*** Block opens ***

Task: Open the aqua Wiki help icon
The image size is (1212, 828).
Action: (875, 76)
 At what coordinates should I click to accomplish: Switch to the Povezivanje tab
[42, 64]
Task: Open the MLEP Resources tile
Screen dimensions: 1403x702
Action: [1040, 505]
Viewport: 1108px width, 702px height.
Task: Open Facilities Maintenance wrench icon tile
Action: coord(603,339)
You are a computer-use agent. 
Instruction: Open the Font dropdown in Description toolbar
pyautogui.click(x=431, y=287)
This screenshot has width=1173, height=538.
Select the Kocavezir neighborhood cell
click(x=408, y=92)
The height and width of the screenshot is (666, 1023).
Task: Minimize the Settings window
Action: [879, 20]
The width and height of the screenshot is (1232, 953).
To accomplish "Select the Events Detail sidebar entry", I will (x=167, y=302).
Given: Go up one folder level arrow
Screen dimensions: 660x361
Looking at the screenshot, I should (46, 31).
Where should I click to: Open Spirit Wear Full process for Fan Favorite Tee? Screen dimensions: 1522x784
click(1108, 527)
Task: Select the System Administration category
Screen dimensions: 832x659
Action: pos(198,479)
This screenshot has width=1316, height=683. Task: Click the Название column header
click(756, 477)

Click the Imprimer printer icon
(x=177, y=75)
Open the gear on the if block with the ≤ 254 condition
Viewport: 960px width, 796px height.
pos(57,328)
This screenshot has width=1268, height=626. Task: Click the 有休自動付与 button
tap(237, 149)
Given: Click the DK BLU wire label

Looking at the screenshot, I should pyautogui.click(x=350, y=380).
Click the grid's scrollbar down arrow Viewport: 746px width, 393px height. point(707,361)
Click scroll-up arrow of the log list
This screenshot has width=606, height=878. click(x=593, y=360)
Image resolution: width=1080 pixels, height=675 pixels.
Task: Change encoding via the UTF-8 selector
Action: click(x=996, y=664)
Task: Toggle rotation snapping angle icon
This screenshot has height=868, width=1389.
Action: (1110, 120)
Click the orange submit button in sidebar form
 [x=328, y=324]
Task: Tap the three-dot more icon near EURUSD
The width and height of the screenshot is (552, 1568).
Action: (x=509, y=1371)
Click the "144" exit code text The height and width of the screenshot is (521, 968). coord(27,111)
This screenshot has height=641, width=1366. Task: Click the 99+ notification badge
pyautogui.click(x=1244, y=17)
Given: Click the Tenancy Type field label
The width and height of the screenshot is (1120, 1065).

*** Block closes ***

### What you should do
For the lines from the one containing "Click the Imprimer printer icon" through the end of the listing above, output each exactly and leave out the rest.

### Output
Click the Imprimer printer icon
(x=177, y=75)
Open the gear on the if block with the ≤ 254 condition
Viewport: 960px width, 796px height.
pos(57,328)
This screenshot has width=1268, height=626. Task: Click the 有休自動付与 button
tap(237, 149)
Given: Click the DK BLU wire label

Looking at the screenshot, I should pyautogui.click(x=350, y=380).
Click the grid's scrollbar down arrow Viewport: 746px width, 393px height. point(707,361)
Click scroll-up arrow of the log list
This screenshot has width=606, height=878. click(x=593, y=360)
Image resolution: width=1080 pixels, height=675 pixels.
Task: Change encoding via the UTF-8 selector
Action: click(x=996, y=664)
Task: Toggle rotation snapping angle icon
This screenshot has height=868, width=1389.
Action: (1110, 120)
Click the orange submit button in sidebar form
 [x=328, y=324]
Task: Tap the three-dot more icon near EURUSD
The width and height of the screenshot is (552, 1568).
Action: (x=509, y=1371)
Click the "144" exit code text The height and width of the screenshot is (521, 968). coord(27,111)
This screenshot has height=641, width=1366. Task: Click the 99+ notification badge
pyautogui.click(x=1244, y=17)
Given: Click the Tenancy Type field label
The width and height of the screenshot is (1120, 1065).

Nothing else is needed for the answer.